But on the flip side, teens are so preoccupied with video games, computers and cell phones, that it’s pulling them more and more away from the “real world” and into danger as well.
The study showed that among drivers, 41 percent said they had texted or emailed behind the wheel in the previous month.
The proportion of teens who spend three or more hours on an average school day on video or computer games or using a computer or smartphone for something other than school work surged to 41 percent, a 10 percent increase from 2011.
Many young people probably don’t fully realize all the time they spend with their electronic devices. It’s just a way to spend time, have fun and catch up with friends.
Perhaps the time spent peering at electronic screens and sending texts is filling a void that was once filled by smoking, drinking or other unhealthy behavior. That’s not entirely good news, however, because the risks of texting while driving is every bit as dangerous as driving under the influence of alcohol. It’s why many states, including Minnesota, have made it illegal for drivers of all ages to text while driving. It’s also illegal for teens younger than age 18 to use a cell phone in any way if they’re driving.
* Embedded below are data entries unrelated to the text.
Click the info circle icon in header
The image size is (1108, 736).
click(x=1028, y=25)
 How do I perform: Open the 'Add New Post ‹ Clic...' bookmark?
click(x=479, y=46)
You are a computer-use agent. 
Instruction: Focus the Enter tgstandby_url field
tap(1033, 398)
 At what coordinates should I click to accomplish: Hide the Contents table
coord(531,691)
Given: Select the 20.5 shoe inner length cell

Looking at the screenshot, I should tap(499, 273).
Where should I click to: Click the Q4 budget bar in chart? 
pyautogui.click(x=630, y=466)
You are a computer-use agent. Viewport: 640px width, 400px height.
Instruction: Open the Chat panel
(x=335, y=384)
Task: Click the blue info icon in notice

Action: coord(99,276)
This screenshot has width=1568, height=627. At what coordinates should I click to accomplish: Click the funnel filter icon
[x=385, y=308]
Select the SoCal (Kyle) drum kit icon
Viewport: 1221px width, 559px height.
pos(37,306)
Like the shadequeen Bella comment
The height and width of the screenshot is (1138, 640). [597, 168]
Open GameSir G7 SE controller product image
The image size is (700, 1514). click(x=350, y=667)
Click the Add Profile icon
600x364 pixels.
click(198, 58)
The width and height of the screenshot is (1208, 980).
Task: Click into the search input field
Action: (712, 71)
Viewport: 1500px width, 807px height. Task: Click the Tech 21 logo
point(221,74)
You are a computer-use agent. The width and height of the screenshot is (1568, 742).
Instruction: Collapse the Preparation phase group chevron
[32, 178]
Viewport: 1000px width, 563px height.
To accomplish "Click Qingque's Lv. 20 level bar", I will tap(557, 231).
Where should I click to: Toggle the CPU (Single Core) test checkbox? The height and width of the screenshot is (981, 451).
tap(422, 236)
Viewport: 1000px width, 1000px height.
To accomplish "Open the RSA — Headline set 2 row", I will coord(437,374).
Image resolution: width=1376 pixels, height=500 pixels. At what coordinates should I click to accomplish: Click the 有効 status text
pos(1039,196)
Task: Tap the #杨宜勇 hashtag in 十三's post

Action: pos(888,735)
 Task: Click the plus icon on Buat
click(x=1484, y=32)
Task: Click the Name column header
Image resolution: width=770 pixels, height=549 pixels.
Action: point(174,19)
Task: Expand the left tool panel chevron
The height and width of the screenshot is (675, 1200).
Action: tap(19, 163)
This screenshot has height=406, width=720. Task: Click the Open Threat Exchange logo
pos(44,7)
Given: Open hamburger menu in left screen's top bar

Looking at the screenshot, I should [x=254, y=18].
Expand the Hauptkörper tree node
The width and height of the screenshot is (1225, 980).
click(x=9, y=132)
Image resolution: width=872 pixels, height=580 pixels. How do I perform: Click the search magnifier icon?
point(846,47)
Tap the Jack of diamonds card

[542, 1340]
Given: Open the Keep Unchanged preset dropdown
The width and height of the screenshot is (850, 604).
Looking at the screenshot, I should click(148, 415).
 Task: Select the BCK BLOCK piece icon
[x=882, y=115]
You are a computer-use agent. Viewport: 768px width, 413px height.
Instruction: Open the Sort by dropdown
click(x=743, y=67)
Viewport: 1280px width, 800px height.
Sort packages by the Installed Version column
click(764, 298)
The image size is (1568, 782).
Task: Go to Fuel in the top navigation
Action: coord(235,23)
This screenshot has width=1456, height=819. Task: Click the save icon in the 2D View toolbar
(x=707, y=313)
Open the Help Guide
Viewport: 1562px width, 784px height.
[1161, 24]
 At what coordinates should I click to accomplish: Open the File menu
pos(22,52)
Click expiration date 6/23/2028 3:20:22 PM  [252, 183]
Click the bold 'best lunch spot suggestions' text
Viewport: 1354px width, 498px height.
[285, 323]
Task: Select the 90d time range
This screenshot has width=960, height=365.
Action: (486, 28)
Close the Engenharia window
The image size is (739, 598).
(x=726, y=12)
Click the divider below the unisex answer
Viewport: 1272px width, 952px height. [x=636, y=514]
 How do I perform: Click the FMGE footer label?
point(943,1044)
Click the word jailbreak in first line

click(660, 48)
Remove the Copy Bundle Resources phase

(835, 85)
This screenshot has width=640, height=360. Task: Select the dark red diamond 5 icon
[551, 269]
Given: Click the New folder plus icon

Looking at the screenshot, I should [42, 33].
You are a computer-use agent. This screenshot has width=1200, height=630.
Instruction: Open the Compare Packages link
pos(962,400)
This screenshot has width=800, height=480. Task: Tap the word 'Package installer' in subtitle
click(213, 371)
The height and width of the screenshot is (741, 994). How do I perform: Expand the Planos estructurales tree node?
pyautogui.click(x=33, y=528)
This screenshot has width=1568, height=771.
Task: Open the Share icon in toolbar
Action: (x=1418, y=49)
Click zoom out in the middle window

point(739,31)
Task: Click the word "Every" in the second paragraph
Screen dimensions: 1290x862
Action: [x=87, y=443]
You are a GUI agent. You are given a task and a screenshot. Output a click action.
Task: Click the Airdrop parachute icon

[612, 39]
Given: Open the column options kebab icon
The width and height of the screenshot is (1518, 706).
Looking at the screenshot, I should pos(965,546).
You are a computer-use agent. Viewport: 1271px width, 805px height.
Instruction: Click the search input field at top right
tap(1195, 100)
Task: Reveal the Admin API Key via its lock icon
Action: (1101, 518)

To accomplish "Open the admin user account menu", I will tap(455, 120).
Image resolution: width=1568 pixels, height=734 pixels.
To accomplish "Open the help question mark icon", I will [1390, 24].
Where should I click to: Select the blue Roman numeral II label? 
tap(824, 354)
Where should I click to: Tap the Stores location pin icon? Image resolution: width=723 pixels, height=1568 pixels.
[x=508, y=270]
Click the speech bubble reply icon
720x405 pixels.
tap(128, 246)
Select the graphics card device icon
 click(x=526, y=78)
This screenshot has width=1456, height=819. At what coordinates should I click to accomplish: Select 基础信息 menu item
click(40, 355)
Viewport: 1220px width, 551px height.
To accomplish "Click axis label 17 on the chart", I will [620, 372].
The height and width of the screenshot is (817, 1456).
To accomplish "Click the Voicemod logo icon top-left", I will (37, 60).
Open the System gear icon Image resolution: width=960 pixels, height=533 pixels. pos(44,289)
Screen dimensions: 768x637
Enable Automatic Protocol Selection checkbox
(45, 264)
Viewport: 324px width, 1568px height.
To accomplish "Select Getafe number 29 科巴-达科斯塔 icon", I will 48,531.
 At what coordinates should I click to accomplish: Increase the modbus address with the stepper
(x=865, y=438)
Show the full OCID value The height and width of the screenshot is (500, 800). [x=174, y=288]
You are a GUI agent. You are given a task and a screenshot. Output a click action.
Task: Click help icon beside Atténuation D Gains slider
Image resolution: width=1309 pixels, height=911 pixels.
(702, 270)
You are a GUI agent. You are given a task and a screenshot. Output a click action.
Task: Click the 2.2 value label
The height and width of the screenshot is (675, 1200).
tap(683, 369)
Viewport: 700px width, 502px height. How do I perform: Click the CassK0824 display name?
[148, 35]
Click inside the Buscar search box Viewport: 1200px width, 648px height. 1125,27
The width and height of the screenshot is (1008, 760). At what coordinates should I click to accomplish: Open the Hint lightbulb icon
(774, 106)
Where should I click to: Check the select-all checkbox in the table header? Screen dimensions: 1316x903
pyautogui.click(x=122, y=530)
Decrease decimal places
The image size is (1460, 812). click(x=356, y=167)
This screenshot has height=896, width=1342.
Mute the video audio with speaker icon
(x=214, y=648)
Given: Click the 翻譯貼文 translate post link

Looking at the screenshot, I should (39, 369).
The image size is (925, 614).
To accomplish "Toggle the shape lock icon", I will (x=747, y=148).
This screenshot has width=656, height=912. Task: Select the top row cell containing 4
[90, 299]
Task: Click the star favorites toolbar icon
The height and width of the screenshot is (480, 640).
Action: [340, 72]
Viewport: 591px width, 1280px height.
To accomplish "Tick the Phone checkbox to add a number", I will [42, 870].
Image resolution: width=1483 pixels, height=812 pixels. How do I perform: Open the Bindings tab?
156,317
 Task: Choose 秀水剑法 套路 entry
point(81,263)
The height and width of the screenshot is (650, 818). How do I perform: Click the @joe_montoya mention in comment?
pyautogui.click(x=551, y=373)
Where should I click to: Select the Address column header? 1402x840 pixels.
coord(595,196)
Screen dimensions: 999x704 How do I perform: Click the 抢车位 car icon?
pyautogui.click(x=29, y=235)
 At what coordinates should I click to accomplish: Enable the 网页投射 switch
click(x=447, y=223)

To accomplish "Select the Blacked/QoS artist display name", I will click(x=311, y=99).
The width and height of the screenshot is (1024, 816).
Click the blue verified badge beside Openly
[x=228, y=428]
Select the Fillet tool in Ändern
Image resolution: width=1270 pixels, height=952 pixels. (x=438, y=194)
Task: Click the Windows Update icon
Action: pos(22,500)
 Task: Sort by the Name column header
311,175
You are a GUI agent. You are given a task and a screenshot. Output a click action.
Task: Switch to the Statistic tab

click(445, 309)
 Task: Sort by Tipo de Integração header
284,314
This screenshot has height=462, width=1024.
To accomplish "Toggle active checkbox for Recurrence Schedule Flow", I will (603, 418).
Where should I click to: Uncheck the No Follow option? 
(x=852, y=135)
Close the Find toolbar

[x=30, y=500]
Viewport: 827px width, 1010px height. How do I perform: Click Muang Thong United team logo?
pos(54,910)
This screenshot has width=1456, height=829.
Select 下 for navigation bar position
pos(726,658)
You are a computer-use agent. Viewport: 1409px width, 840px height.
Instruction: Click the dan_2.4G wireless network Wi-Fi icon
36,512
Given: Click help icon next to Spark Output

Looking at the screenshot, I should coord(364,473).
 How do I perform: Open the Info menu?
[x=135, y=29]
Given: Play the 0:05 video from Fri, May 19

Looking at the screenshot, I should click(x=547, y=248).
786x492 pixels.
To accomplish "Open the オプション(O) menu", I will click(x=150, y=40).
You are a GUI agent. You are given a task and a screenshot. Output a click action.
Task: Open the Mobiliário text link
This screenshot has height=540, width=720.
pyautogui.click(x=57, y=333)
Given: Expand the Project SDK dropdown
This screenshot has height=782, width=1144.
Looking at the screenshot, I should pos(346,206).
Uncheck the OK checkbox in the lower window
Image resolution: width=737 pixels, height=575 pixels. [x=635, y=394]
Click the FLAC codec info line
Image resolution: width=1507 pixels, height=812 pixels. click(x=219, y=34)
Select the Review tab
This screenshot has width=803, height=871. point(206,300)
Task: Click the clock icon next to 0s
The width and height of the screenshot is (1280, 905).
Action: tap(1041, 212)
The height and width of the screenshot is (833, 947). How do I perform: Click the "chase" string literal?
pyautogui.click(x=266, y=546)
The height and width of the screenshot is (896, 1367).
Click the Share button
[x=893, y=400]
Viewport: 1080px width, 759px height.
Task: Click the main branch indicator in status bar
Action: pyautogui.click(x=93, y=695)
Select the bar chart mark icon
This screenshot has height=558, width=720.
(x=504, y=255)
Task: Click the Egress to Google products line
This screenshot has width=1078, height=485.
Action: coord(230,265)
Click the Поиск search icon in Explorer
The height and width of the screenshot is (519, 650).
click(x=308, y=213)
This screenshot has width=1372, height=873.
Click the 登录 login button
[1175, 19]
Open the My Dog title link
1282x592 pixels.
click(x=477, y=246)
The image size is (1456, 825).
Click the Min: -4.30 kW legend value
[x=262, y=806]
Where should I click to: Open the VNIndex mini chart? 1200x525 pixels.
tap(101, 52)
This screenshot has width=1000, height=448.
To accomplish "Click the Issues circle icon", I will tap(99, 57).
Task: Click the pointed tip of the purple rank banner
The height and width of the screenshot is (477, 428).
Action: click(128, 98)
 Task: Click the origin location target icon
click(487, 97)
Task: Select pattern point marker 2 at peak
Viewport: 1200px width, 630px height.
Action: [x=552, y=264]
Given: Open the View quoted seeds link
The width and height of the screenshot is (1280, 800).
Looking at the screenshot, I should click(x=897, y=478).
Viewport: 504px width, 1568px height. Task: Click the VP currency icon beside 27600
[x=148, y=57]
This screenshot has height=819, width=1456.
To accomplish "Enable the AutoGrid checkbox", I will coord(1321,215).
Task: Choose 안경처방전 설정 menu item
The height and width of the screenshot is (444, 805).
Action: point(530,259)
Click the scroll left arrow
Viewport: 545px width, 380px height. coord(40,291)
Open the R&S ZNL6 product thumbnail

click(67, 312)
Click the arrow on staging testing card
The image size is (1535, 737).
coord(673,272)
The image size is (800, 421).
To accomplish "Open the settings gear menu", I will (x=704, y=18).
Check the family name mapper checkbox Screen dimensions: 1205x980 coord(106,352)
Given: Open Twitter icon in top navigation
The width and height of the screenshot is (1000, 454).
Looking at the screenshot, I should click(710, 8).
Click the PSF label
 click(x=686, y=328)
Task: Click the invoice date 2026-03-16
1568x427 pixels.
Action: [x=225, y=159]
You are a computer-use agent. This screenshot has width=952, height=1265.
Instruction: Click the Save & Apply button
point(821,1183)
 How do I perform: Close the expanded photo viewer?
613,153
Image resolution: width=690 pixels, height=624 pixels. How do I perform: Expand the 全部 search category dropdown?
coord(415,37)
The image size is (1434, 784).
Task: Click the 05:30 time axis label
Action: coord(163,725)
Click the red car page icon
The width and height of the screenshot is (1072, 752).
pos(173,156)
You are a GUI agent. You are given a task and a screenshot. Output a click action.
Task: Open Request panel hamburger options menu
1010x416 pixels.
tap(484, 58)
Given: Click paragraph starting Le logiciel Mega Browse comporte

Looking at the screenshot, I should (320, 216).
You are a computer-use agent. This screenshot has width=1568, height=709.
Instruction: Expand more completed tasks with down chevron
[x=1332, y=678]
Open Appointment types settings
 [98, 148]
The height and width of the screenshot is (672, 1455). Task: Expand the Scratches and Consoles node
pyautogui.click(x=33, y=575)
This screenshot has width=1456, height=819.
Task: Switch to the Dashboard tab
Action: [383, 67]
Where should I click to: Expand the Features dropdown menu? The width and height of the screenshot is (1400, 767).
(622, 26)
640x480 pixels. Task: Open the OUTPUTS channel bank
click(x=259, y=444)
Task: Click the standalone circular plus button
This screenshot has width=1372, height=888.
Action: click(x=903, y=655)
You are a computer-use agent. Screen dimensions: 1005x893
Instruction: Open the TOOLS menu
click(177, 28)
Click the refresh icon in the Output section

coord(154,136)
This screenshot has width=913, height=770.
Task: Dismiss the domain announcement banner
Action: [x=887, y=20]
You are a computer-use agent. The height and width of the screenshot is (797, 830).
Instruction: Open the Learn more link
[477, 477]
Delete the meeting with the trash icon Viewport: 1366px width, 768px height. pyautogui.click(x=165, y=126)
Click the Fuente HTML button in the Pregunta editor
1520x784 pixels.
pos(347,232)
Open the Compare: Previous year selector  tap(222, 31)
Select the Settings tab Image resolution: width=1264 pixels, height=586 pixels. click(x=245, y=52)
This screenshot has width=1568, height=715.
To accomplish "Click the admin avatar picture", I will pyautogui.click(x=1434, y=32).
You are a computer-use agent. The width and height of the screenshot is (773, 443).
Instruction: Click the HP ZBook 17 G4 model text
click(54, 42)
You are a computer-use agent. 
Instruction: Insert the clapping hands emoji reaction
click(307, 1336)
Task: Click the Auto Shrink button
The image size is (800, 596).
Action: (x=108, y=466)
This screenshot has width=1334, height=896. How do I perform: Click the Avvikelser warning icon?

The study should also cause us to pause and consider the enormous amount of time teens spend behind keyboards, video-game controls and cell phones. It’s how four out of 10 teens spend three or more hours every day.
That doesn’t leave much time for connecting in the real world. This summer, we challenge young people to stow away their electronic gadgets for just a few hours and try something new – like having face-to-face conversations with friends, parents or relatives, or taking a walk or bike ride, or enjoying the outdoors, or volunteering for a local cause or organization, or writing in a diary or journal, or doing odd jobs for a neighbor, or meeting new people, or just hanging out with friends in the real world. They may be virtually amazed at just how much they’ve been missing.